Copy word for word the stretch of the material from the line containing "Viewport: 531px width, 247px" through the line containing "518x216 pixels. pyautogui.click(x=13, y=171)".

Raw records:

--------------------

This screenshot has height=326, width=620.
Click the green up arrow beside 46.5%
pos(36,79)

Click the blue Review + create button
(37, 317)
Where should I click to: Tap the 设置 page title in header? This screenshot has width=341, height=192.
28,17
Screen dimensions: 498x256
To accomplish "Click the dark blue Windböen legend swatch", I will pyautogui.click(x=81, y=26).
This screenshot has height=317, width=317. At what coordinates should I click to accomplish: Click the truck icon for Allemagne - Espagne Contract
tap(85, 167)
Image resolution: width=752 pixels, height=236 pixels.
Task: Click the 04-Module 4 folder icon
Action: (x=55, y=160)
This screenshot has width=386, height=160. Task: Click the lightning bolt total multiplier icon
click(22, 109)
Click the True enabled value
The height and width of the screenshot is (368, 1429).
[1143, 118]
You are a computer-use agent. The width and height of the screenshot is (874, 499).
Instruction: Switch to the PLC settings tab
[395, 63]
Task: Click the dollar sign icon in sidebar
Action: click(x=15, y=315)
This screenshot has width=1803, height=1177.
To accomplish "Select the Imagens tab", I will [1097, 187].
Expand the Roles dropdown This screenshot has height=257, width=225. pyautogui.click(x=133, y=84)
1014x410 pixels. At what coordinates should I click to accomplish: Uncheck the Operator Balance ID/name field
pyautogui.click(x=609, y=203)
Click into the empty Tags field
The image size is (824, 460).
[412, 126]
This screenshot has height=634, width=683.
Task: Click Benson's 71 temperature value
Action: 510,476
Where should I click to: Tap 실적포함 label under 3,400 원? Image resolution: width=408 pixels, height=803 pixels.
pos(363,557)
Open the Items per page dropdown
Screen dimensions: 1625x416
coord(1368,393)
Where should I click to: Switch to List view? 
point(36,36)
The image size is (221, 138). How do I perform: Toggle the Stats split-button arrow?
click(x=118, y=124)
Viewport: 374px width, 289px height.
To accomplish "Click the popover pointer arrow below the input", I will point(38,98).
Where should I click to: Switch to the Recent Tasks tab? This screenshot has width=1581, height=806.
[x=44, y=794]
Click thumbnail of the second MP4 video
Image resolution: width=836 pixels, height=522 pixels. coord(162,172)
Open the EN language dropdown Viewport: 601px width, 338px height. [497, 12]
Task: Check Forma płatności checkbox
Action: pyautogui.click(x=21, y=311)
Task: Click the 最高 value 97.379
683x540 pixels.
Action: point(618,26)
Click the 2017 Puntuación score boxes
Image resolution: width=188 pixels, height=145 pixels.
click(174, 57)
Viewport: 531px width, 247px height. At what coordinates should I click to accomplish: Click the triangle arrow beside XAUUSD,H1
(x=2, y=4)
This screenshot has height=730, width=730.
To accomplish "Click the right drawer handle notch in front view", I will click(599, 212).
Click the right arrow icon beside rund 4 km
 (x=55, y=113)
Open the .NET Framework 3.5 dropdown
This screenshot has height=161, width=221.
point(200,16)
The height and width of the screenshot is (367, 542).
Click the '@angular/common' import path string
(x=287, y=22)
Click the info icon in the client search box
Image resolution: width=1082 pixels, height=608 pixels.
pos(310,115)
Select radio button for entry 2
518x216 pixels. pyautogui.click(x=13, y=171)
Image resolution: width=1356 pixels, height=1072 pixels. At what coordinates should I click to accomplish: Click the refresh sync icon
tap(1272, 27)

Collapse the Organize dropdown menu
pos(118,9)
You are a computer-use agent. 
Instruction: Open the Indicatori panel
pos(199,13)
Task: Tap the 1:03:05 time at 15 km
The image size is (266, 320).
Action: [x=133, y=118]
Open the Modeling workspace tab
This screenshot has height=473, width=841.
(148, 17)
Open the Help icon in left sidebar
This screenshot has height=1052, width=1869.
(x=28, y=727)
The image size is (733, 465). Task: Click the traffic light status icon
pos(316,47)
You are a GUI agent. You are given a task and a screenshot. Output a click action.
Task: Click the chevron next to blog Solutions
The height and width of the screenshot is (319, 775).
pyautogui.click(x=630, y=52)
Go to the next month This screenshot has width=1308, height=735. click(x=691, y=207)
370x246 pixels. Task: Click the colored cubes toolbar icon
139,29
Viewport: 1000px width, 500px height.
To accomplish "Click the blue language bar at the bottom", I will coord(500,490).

--------------------

Right answer –
Viewport: 531px width, 247px height. At what coordinates should I click to accomplish: Click the triangle arrow beside XAUUSD,H1
(x=2, y=4)
This screenshot has height=730, width=730.
To accomplish "Click the right drawer handle notch in front view", I will click(599, 212).
Click the right arrow icon beside rund 4 km
 (x=55, y=113)
Open the .NET Framework 3.5 dropdown
This screenshot has height=161, width=221.
point(200,16)
The height and width of the screenshot is (367, 542).
Click the '@angular/common' import path string
(x=287, y=22)
Click the info icon in the client search box
Image resolution: width=1082 pixels, height=608 pixels.
pos(310,115)
Select radio button for entry 2
518x216 pixels. pyautogui.click(x=13, y=171)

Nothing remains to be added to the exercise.